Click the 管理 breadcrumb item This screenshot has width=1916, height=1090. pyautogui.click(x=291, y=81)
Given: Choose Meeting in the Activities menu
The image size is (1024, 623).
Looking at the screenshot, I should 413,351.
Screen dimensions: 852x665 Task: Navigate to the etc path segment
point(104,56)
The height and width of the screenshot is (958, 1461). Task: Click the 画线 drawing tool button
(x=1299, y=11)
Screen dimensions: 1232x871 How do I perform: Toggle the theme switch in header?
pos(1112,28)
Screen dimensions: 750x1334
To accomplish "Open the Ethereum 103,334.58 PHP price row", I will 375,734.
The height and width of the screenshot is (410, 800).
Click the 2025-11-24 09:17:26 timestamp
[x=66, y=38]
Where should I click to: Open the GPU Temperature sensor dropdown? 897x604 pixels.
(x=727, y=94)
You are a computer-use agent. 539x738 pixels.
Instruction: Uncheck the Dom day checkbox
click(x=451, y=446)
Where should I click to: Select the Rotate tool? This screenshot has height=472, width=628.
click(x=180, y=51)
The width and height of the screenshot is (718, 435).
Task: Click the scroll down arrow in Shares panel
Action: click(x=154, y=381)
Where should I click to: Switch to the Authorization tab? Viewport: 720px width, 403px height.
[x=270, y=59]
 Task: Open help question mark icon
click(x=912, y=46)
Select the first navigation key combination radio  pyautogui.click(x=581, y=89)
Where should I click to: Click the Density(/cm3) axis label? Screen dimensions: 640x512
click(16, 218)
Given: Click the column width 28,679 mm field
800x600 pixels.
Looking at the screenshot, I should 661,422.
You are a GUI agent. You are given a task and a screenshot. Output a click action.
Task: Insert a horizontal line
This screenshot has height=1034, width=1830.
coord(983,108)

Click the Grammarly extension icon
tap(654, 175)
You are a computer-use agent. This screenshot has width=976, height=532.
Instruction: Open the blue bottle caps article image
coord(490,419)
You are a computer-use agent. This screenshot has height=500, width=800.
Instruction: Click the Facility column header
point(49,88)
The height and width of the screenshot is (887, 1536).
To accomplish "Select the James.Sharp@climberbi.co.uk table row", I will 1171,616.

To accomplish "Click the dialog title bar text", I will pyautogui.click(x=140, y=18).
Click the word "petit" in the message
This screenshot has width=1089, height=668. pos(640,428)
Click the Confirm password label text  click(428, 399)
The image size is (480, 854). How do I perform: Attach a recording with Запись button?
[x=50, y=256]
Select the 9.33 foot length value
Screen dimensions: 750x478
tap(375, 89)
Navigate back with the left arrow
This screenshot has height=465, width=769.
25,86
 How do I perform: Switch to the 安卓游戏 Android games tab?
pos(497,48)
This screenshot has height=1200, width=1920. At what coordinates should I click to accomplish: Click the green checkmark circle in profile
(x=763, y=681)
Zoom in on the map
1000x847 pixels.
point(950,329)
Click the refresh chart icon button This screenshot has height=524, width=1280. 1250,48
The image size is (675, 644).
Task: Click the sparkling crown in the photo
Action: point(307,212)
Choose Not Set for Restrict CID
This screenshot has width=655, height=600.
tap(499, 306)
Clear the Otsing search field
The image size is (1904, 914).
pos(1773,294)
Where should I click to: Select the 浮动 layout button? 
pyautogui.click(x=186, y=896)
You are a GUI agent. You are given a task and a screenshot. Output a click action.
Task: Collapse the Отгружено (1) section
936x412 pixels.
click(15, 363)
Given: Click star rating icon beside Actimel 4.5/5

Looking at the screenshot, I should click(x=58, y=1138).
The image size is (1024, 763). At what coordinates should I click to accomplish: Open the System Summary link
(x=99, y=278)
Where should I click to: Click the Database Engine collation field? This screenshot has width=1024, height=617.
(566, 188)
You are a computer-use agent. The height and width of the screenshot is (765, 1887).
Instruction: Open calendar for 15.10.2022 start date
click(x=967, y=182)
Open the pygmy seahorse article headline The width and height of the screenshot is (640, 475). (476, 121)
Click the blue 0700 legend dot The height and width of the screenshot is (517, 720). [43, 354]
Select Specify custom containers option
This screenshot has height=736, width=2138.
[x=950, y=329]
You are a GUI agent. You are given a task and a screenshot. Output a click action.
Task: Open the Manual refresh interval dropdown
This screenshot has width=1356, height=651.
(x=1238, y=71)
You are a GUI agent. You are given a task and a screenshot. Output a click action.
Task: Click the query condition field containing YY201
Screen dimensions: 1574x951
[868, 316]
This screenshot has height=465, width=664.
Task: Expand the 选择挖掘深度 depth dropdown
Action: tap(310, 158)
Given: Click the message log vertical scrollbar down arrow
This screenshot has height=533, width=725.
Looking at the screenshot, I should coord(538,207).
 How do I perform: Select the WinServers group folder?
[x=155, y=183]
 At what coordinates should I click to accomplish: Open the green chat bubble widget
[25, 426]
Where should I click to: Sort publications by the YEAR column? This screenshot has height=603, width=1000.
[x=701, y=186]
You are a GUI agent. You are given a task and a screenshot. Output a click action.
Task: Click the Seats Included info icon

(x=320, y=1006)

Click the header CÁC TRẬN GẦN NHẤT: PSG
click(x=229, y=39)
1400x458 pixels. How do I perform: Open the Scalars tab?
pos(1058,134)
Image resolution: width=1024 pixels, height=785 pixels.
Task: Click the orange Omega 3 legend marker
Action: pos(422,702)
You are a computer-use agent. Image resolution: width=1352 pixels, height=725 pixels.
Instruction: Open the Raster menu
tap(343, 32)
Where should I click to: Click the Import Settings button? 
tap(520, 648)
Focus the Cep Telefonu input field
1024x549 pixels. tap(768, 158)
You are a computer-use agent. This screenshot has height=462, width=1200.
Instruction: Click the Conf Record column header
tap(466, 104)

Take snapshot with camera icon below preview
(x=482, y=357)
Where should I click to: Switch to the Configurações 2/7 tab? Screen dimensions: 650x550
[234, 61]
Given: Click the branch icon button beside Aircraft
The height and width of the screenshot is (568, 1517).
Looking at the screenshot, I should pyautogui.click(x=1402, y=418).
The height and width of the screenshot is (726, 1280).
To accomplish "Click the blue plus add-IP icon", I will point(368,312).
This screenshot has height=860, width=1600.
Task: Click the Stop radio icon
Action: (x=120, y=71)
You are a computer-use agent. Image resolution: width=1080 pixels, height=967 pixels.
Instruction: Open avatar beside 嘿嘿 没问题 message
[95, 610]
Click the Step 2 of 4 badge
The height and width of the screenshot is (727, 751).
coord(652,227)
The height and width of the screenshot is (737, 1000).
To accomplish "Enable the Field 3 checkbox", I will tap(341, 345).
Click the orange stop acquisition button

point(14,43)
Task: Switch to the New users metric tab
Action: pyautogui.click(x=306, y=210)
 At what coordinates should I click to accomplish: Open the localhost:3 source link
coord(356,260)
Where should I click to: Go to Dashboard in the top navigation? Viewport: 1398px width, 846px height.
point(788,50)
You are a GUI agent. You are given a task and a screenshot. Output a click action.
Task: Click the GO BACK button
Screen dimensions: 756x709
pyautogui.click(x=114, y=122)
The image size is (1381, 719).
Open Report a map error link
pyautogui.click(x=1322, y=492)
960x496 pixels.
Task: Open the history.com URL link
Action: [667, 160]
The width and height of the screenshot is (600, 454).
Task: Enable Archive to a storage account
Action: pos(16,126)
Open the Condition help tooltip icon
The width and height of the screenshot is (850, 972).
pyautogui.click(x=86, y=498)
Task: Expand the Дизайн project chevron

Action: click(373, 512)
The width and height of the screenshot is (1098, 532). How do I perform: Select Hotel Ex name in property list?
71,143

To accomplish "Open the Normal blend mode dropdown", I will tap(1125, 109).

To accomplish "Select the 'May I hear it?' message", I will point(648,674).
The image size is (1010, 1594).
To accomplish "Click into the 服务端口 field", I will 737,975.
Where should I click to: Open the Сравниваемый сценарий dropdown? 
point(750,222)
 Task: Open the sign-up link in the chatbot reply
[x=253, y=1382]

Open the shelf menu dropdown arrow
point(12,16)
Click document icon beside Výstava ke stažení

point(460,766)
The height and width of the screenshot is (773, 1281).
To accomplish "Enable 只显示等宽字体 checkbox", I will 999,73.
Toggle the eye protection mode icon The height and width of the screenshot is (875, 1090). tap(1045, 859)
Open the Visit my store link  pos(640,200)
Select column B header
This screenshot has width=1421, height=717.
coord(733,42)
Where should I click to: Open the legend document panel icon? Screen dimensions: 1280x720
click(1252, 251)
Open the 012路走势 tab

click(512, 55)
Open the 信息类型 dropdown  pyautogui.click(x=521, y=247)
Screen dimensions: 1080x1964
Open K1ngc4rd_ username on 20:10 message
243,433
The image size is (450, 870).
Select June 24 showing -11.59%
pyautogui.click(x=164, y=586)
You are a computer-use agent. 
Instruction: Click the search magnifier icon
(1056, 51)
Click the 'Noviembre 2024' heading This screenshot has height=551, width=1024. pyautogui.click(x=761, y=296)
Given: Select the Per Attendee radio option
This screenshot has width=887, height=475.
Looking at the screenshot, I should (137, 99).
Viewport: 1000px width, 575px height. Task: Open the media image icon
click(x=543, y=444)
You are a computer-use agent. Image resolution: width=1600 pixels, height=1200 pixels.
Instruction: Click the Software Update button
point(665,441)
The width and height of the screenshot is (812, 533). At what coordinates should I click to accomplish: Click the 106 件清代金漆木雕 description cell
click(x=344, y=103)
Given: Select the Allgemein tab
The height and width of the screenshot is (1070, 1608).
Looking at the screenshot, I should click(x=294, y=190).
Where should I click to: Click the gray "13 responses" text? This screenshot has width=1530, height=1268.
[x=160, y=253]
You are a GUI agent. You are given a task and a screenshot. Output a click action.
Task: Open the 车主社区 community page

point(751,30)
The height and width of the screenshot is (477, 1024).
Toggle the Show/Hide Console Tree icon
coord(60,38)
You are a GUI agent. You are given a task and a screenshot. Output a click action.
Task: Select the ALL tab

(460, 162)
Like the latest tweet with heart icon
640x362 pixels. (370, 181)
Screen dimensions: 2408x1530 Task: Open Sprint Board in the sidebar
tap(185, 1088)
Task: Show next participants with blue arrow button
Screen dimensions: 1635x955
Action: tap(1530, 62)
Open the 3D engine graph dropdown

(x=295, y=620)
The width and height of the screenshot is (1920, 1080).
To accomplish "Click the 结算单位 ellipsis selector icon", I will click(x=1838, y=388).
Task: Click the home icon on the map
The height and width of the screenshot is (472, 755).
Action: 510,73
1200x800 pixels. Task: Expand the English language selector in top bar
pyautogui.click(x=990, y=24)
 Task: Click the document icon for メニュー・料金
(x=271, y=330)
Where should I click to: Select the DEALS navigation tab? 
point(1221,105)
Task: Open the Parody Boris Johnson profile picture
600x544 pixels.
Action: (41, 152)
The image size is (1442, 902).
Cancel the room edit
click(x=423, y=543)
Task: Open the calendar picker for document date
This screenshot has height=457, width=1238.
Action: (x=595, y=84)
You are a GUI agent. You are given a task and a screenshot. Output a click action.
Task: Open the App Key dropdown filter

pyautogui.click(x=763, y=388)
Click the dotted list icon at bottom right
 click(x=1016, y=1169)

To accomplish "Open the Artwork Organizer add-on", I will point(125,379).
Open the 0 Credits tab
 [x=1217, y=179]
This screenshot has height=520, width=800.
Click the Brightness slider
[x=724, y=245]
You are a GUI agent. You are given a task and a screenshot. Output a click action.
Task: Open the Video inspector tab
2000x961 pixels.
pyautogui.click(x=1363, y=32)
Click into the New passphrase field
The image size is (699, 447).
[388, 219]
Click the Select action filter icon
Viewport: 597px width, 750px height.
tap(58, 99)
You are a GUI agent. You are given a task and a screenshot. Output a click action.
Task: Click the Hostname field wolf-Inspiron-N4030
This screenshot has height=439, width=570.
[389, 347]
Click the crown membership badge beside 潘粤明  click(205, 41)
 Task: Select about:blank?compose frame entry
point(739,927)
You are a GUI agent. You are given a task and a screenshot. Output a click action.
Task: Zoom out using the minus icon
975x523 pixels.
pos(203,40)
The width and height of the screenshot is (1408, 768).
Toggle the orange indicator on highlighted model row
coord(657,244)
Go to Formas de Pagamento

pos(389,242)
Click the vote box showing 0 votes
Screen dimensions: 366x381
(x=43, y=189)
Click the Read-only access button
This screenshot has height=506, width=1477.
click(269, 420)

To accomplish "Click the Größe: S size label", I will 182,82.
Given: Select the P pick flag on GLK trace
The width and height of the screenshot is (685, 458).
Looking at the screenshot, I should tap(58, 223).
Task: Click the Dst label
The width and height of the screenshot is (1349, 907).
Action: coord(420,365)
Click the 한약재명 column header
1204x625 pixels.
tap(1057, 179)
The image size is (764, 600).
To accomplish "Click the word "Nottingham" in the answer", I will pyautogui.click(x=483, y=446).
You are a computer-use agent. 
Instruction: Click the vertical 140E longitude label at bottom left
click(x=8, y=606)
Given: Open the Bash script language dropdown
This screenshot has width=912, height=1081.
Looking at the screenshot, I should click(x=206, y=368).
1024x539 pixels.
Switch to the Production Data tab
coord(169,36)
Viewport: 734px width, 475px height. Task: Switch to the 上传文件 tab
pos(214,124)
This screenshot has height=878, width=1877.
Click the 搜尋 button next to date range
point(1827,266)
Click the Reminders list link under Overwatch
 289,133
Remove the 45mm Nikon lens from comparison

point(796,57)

#####

Work required:
Would you please show every line of the material above that includes the string "Choose"?

Finished exercise:
Given: Choose Meeting in the Activities menu
Choose Not Set for Restrict CID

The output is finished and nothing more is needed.